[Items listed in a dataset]
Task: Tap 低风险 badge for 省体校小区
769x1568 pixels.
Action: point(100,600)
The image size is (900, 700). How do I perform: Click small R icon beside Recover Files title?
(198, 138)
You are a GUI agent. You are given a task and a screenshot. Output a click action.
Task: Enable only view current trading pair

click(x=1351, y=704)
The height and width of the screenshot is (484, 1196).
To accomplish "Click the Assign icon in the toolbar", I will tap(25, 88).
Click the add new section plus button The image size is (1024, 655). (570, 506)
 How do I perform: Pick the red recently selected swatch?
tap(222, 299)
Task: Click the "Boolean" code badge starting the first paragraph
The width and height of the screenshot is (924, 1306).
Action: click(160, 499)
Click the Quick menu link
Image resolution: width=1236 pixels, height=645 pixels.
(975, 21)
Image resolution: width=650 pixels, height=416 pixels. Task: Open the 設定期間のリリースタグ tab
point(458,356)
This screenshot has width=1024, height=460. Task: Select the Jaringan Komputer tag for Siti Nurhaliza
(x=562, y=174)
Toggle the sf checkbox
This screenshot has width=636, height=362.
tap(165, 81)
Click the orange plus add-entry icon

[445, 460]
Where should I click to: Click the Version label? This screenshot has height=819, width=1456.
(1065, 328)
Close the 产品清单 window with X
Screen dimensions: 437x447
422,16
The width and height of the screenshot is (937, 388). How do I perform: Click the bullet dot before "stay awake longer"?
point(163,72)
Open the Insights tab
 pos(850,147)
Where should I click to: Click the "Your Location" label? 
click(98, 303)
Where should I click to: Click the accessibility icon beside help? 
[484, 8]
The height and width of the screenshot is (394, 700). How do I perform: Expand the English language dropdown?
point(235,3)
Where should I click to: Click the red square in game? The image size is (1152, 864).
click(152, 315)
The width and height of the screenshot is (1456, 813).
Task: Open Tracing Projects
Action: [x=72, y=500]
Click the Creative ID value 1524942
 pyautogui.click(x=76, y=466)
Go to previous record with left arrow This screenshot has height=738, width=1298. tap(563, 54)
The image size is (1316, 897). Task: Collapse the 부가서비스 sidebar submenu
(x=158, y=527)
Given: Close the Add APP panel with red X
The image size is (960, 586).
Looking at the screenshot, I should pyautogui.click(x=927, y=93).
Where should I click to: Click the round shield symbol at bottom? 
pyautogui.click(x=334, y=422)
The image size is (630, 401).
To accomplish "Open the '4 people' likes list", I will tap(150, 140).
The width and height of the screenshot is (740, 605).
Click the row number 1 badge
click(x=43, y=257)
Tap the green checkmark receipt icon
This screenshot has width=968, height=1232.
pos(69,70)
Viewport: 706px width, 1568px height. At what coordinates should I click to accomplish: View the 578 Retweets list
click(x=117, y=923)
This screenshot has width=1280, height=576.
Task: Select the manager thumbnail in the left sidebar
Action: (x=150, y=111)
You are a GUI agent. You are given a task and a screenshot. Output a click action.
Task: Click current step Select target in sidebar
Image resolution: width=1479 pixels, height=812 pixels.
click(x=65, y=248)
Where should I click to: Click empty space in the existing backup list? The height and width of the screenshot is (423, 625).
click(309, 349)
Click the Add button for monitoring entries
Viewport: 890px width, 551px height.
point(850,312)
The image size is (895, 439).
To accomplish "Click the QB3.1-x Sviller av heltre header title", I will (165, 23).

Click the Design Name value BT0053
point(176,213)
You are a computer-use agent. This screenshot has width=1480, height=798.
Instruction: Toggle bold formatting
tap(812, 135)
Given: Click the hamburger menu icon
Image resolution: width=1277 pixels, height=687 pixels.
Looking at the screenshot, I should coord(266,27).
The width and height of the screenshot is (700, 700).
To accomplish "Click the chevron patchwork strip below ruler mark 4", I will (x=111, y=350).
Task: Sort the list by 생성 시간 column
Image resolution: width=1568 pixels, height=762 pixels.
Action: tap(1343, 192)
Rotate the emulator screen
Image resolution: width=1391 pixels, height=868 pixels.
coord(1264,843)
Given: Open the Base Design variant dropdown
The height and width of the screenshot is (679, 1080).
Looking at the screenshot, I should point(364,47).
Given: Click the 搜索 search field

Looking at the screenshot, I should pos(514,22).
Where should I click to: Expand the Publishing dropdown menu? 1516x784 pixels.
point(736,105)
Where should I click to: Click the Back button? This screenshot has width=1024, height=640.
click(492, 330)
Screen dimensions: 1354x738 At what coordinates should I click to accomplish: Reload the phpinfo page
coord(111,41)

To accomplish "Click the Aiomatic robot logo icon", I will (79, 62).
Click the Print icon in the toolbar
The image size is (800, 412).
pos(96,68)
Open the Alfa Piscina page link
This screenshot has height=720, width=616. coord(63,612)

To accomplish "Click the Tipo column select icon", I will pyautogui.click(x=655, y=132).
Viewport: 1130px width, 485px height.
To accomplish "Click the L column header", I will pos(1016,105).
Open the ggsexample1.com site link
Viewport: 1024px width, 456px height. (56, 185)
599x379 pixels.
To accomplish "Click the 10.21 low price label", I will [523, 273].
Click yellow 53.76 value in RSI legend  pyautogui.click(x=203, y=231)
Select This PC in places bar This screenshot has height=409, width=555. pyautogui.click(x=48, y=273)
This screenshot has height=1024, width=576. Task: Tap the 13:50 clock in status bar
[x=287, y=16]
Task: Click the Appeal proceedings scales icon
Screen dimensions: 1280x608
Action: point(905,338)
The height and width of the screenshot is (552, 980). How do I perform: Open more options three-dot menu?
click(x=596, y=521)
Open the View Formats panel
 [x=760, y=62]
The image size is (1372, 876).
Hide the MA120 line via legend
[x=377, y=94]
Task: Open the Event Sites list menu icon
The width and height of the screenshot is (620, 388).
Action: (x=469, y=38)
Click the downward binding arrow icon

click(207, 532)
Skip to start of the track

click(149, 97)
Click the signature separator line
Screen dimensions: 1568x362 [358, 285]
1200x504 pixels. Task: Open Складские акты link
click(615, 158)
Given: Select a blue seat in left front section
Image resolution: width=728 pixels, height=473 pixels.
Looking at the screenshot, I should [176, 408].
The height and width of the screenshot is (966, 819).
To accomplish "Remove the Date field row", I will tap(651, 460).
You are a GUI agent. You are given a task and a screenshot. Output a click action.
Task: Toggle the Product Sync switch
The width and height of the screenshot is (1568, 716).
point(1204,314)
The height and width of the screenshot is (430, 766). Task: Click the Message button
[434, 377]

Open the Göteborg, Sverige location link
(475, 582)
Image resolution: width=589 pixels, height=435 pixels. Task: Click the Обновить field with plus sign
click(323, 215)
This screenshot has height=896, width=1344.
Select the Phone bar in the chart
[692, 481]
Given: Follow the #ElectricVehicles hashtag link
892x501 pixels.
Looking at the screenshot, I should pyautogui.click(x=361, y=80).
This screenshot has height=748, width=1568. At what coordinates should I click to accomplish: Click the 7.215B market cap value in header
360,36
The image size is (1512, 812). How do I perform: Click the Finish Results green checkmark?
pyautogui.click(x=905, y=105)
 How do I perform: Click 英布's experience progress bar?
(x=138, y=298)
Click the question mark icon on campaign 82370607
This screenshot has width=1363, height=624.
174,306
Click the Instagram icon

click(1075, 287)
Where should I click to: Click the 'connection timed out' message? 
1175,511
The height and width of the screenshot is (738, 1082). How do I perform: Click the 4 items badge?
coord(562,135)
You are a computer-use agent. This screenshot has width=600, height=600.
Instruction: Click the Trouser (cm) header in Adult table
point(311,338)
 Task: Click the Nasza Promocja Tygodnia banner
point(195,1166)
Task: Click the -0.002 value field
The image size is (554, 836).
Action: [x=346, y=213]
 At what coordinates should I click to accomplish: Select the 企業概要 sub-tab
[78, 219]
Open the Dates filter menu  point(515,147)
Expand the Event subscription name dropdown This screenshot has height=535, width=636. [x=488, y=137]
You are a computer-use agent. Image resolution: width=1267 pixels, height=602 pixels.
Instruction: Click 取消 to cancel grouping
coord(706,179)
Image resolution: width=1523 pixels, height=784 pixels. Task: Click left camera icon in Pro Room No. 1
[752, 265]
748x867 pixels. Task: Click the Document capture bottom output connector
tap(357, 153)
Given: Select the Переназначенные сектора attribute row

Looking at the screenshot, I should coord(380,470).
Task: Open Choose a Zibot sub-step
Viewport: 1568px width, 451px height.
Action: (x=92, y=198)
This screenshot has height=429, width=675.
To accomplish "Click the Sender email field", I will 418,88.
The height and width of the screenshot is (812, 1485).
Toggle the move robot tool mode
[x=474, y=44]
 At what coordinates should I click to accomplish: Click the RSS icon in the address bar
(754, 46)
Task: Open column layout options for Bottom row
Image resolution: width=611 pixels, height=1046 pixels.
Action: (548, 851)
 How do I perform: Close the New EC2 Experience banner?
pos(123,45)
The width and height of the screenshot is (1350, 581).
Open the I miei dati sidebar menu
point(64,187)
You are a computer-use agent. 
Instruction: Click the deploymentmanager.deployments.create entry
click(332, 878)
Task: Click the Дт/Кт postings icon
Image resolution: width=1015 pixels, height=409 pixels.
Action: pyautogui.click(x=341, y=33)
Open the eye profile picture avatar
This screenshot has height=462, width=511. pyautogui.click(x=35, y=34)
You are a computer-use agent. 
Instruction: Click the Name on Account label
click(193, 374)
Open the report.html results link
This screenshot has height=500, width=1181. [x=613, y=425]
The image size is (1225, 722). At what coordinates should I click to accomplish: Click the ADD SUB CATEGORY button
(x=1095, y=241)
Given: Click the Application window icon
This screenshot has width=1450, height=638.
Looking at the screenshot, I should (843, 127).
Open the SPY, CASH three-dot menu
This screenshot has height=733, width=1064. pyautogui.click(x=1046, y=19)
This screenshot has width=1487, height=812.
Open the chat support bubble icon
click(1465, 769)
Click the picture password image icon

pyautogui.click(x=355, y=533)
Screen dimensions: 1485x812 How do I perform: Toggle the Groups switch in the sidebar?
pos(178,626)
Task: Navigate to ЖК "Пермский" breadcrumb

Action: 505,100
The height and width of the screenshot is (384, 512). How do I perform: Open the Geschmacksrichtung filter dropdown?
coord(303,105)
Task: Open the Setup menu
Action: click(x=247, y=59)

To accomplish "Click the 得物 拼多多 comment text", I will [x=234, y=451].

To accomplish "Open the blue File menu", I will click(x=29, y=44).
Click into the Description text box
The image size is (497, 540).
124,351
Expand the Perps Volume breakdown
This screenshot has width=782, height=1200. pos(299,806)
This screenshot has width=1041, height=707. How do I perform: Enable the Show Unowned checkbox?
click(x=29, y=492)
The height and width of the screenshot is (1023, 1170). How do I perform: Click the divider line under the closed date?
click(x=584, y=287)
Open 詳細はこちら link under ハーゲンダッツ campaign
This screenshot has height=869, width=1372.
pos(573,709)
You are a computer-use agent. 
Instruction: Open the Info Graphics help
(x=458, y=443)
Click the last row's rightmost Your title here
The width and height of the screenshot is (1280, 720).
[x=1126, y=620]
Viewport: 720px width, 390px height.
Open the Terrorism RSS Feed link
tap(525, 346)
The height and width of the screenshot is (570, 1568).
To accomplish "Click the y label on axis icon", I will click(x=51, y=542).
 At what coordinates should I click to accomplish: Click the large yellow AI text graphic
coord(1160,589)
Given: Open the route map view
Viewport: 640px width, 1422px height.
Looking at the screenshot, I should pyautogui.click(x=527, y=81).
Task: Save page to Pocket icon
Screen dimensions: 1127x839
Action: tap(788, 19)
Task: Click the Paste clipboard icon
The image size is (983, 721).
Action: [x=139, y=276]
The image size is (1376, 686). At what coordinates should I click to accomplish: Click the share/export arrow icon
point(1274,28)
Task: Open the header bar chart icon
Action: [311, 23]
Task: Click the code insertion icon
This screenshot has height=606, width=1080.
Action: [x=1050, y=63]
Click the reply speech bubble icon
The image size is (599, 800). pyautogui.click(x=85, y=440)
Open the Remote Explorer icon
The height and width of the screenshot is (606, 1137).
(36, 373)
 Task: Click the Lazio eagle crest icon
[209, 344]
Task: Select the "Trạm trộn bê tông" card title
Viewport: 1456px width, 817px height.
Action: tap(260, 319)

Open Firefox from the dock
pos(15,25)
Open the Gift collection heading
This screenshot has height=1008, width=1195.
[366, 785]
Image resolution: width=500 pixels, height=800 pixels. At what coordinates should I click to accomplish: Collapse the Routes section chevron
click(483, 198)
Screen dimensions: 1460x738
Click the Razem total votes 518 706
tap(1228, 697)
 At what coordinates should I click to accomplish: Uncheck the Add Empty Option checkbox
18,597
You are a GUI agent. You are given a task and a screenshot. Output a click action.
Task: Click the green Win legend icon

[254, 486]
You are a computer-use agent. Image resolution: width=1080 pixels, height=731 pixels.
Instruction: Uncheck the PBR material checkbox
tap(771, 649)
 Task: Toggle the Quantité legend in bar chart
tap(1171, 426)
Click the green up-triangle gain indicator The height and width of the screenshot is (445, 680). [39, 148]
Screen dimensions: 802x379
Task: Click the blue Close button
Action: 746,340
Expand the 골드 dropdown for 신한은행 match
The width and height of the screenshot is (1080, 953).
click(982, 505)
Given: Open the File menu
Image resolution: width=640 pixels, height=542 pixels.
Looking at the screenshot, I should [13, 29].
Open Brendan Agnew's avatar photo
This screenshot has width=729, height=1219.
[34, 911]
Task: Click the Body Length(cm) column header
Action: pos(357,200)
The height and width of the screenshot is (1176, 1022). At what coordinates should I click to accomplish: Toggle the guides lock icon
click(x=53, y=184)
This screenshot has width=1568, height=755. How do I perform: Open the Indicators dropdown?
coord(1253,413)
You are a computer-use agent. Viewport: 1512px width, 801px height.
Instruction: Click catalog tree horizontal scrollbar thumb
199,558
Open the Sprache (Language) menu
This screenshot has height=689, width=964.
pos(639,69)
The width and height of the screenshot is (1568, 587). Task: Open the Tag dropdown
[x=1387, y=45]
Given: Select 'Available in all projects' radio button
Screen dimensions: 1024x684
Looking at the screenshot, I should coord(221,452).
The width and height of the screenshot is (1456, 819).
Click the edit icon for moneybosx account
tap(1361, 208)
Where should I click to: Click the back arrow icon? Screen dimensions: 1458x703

> Aim of the task
Could you return the lines in the entries above that contain "Event"?

> Problem solution
Task: Open the Event Sites list menu icon
Expand the Event subscription name dropdown This screenshot has height=535, width=636. [x=488, y=137]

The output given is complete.